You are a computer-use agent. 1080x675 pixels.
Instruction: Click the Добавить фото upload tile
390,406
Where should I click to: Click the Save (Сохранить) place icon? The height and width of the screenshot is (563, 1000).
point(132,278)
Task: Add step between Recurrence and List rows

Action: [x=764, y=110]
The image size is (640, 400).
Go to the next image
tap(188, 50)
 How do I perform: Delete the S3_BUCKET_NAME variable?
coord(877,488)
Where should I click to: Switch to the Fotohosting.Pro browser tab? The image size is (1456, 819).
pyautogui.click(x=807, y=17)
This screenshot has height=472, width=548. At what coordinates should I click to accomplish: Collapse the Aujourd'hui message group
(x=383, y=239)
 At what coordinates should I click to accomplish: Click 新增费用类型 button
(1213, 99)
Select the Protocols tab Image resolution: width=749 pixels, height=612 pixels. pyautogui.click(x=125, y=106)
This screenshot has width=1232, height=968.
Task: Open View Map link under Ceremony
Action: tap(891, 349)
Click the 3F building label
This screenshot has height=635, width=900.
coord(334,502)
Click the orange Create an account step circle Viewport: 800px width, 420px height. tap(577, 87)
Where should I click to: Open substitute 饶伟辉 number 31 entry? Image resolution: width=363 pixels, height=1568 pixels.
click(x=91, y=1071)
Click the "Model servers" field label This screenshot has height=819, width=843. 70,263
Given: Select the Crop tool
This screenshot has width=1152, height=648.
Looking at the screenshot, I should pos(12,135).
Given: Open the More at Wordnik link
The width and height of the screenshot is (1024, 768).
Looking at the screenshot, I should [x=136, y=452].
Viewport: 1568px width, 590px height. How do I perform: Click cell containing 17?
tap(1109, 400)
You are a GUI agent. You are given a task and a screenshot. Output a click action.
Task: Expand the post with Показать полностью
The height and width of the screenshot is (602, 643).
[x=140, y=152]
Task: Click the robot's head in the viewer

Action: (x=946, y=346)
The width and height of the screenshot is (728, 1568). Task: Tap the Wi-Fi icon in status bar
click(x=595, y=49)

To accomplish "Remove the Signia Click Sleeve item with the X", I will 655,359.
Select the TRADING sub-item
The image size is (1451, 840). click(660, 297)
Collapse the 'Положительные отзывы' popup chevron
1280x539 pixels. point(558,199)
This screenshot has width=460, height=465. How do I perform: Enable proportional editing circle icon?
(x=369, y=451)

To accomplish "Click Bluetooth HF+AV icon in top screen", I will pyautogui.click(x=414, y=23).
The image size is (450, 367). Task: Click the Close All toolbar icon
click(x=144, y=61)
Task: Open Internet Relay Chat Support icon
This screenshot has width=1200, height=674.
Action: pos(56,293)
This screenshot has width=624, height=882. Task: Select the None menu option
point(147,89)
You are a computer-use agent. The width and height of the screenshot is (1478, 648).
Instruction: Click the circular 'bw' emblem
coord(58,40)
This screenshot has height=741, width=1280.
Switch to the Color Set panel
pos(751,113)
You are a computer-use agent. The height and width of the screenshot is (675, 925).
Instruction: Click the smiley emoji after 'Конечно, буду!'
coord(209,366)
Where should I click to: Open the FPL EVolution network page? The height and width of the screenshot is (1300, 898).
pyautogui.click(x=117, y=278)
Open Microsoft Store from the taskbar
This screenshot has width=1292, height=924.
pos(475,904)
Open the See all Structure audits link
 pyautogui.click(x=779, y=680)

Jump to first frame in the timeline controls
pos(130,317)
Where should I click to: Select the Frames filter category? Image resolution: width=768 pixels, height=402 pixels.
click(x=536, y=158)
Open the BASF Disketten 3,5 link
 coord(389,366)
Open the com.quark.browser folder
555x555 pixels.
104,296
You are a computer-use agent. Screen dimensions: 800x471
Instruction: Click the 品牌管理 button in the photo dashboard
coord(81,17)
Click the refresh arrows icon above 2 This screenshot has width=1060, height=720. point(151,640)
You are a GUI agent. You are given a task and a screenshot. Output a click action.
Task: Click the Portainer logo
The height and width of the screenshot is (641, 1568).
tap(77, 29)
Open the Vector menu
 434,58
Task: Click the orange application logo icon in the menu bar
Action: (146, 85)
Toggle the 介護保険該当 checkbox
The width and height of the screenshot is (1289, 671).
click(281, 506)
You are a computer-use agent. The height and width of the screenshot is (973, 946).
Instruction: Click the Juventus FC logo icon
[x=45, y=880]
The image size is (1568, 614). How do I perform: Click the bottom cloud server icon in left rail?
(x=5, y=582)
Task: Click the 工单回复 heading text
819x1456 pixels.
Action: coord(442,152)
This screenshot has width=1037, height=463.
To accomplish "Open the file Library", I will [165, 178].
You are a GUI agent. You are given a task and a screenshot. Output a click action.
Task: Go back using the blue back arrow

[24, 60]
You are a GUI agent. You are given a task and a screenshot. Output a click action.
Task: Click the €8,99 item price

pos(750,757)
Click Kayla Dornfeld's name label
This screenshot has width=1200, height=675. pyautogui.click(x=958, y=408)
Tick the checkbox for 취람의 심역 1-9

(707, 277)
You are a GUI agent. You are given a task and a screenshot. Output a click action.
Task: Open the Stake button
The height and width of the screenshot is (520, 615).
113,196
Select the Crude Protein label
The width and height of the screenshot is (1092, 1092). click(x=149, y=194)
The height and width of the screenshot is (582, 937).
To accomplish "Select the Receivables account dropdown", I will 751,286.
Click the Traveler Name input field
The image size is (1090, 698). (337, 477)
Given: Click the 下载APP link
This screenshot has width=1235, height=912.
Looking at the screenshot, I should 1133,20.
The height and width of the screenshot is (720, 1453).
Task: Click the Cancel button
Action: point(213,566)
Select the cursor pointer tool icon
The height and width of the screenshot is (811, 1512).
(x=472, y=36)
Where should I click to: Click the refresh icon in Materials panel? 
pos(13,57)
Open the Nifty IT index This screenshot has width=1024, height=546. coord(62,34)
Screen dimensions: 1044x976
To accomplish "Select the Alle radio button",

To do:
The data must be duplicated exactly, with nothing left out.

Your solution:
You are a computer-use agent. 1080x675 pixels.
Instruction: Click the Добавить фото upload tile
390,406
Where should I click to: Click the Save (Сохранить) place icon? The height and width of the screenshot is (563, 1000).
point(132,278)
Task: Add step between Recurrence and List rows

Action: [x=764, y=110]
The image size is (640, 400).
Go to the next image
tap(188, 50)
 How do I perform: Delete the S3_BUCKET_NAME variable?
coord(877,488)
Where should I click to: Switch to the Fotohosting.Pro browser tab? The image size is (1456, 819).
pyautogui.click(x=807, y=17)
This screenshot has height=472, width=548. At what coordinates should I click to accomplish: Collapse the Aujourd'hui message group
(x=383, y=239)
 At what coordinates should I click to accomplish: Click 新增费用类型 button
(1213, 99)
Select the Protocols tab Image resolution: width=749 pixels, height=612 pixels. pyautogui.click(x=125, y=106)
This screenshot has width=1232, height=968.
Task: Open View Map link under Ceremony
Action: tap(891, 349)
Click the 3F building label
This screenshot has height=635, width=900.
coord(334,502)
Click the orange Create an account step circle Viewport: 800px width, 420px height. tap(577, 87)
Where should I click to: Open substitute 饶伟辉 number 31 entry? Image resolution: width=363 pixels, height=1568 pixels.
click(x=91, y=1071)
Click the "Model servers" field label This screenshot has height=819, width=843. 70,263
Given: Select the Crop tool
This screenshot has width=1152, height=648.
Looking at the screenshot, I should pos(12,135).
Given: Open the More at Wordnik link
The width and height of the screenshot is (1024, 768).
Looking at the screenshot, I should [x=136, y=452].
Viewport: 1568px width, 590px height. How do I perform: Click cell containing 17?
tap(1109, 400)
You are a GUI agent. You are given a task and a screenshot. Output a click action.
Task: Expand the post with Показать полностью
The height and width of the screenshot is (602, 643).
[x=140, y=152]
Task: Click the robot's head in the viewer

Action: (x=946, y=346)
The width and height of the screenshot is (728, 1568). Task: Tap the Wi-Fi icon in status bar
click(x=595, y=49)

To accomplish "Remove the Signia Click Sleeve item with the X", I will 655,359.
Select the TRADING sub-item
The image size is (1451, 840). click(660, 297)
Collapse the 'Положительные отзывы' popup chevron
1280x539 pixels. point(558,199)
This screenshot has width=460, height=465. How do I perform: Enable proportional editing circle icon?
(x=369, y=451)

To accomplish "Click Bluetooth HF+AV icon in top screen", I will pyautogui.click(x=414, y=23).
The image size is (450, 367). Task: Click the Close All toolbar icon
click(x=144, y=61)
Task: Open Internet Relay Chat Support icon
This screenshot has width=1200, height=674.
Action: pos(56,293)
This screenshot has width=624, height=882. Task: Select the None menu option
point(147,89)
You are a computer-use agent. The width and height of the screenshot is (1478, 648).
Instruction: Click the circular 'bw' emblem
coord(58,40)
This screenshot has height=741, width=1280.
Switch to the Color Set panel
pos(751,113)
You are a computer-use agent. The height and width of the screenshot is (675, 925).
Instruction: Click the smiley emoji after 'Конечно, буду!'
coord(209,366)
Where should I click to: Open the FPL EVolution network page? The height and width of the screenshot is (1300, 898).
pyautogui.click(x=117, y=278)
Open Microsoft Store from the taskbar
This screenshot has width=1292, height=924.
pos(475,904)
Open the See all Structure audits link
 pyautogui.click(x=779, y=680)

Jump to first frame in the timeline controls
pos(130,317)
Where should I click to: Select the Frames filter category? Image resolution: width=768 pixels, height=402 pixels.
click(x=536, y=158)
Open the BASF Disketten 3,5 link
 coord(389,366)
Open the com.quark.browser folder
555x555 pixels.
104,296
You are a computer-use agent. Screen dimensions: 800x471
Instruction: Click the 品牌管理 button in the photo dashboard
coord(81,17)
Click the refresh arrows icon above 2 This screenshot has width=1060, height=720. point(151,640)
You are a GUI agent. You are given a task and a screenshot. Output a click action.
Task: Click the Portainer logo
The height and width of the screenshot is (641, 1568).
tap(77, 29)
Open the Vector menu
 434,58
Task: Click the orange application logo icon in the menu bar
Action: (146, 85)
Toggle the 介護保険該当 checkbox
The width and height of the screenshot is (1289, 671).
click(281, 506)
You are a computer-use agent. The height and width of the screenshot is (973, 946).
Instruction: Click the Juventus FC logo icon
[x=45, y=880]
The image size is (1568, 614). How do I perform: Click the bottom cloud server icon in left rail?
(x=5, y=582)
Task: Click the 工单回复 heading text
819x1456 pixels.
Action: coord(442,152)
This screenshot has width=1037, height=463.
To accomplish "Open the file Library", I will [165, 178].
You are a GUI agent. You are given a task and a screenshot. Output a click action.
Task: Go back using the blue back arrow

[24, 60]
You are a GUI agent. You are given a task and a screenshot. Output a click action.
Task: Click the €8,99 item price

pos(750,757)
Click Kayla Dornfeld's name label
This screenshot has width=1200, height=675. pyautogui.click(x=958, y=408)
Tick the checkbox for 취람의 심역 1-9

(707, 277)
You are a GUI agent. You are given a task and a screenshot. Output a click action.
Task: Open the Stake button
The height and width of the screenshot is (520, 615).
113,196
Select the Crude Protein label
The width and height of the screenshot is (1092, 1092). click(x=149, y=194)
The height and width of the screenshot is (582, 937).
To accomplish "Select the Receivables account dropdown", I will 751,286.
Click the Traveler Name input field
The image size is (1090, 698). (337, 477)
Given: Click the 下载APP link
This screenshot has width=1235, height=912.
Looking at the screenshot, I should 1133,20.
The height and width of the screenshot is (720, 1453).
Task: Click the Cancel button
Action: point(213,566)
Select the cursor pointer tool icon
The height and width of the screenshot is (811, 1512).
(x=472, y=36)
Where should I click to: Click the refresh icon in Materials panel? 
pos(13,57)
Open the Nifty IT index This screenshot has width=1024, height=546. coord(62,34)
Screen dimensions: 1044x976
To accomplish "Select the Alle radio button",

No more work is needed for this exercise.